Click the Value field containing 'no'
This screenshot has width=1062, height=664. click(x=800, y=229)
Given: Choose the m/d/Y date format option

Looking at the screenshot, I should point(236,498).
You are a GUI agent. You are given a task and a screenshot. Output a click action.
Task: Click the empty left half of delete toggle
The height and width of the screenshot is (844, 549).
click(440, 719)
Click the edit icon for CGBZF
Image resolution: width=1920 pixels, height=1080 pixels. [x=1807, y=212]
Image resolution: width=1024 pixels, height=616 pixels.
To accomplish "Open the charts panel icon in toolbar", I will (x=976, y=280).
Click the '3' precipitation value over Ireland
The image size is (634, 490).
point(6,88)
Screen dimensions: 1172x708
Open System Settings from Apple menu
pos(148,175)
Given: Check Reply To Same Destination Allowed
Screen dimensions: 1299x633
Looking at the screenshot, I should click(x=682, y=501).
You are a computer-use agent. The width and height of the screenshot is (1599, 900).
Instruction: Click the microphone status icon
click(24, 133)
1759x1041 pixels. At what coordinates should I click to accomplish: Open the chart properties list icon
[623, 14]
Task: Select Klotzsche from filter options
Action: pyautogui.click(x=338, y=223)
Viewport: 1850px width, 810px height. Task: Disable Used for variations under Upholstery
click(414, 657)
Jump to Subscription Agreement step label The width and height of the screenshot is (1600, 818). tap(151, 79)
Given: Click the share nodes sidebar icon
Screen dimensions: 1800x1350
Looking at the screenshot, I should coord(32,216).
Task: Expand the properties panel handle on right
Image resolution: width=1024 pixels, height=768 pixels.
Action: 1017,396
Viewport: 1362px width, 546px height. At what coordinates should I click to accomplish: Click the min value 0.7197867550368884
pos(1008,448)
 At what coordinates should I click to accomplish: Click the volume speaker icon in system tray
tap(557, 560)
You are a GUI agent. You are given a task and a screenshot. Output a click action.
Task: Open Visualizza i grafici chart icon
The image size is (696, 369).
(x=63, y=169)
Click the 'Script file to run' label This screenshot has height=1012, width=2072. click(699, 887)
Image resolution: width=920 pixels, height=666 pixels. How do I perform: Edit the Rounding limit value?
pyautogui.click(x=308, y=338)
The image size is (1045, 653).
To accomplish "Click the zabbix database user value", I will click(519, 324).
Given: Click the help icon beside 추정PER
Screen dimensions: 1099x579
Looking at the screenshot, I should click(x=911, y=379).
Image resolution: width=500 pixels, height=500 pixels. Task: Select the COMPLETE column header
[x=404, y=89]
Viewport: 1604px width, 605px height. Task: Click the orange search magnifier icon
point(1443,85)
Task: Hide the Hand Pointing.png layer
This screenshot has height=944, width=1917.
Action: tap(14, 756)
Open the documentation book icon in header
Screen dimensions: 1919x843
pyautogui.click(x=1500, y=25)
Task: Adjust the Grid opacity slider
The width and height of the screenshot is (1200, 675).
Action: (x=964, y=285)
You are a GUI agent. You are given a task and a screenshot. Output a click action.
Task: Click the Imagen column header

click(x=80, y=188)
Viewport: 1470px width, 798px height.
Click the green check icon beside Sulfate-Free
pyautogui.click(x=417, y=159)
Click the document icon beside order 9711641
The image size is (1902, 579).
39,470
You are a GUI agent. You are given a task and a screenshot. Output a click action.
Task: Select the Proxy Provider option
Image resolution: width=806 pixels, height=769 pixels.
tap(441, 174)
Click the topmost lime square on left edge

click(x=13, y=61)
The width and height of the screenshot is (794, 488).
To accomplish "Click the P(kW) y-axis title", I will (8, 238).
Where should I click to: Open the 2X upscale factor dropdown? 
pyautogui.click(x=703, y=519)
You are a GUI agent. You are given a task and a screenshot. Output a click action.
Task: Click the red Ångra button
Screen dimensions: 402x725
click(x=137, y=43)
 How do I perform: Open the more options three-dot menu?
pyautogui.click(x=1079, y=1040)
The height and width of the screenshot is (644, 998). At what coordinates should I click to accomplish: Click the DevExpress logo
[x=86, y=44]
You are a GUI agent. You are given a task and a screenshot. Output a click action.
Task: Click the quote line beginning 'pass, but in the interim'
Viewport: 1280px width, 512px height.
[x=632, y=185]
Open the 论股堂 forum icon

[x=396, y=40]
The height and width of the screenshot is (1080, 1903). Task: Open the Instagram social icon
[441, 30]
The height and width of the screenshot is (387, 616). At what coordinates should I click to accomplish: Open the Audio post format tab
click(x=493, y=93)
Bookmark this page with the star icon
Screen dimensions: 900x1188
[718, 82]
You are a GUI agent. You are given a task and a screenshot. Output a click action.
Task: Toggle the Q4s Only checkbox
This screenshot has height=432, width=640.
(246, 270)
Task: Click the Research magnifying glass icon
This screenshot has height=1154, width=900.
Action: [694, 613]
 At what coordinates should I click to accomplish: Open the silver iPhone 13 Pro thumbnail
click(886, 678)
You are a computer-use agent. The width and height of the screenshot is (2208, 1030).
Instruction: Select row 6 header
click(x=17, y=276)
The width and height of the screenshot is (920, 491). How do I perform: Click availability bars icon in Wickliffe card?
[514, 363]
▬▬▬▬▬▬▬▬▬▬
Task to complete: Search the material for the word "label". Each line where it is found must be copied.

Finished task:
Jump to Subscription Agreement step label The width and height of the screenshot is (1600, 818). tap(151, 79)
Click the 'Script file to run' label This screenshot has height=1012, width=2072. click(699, 887)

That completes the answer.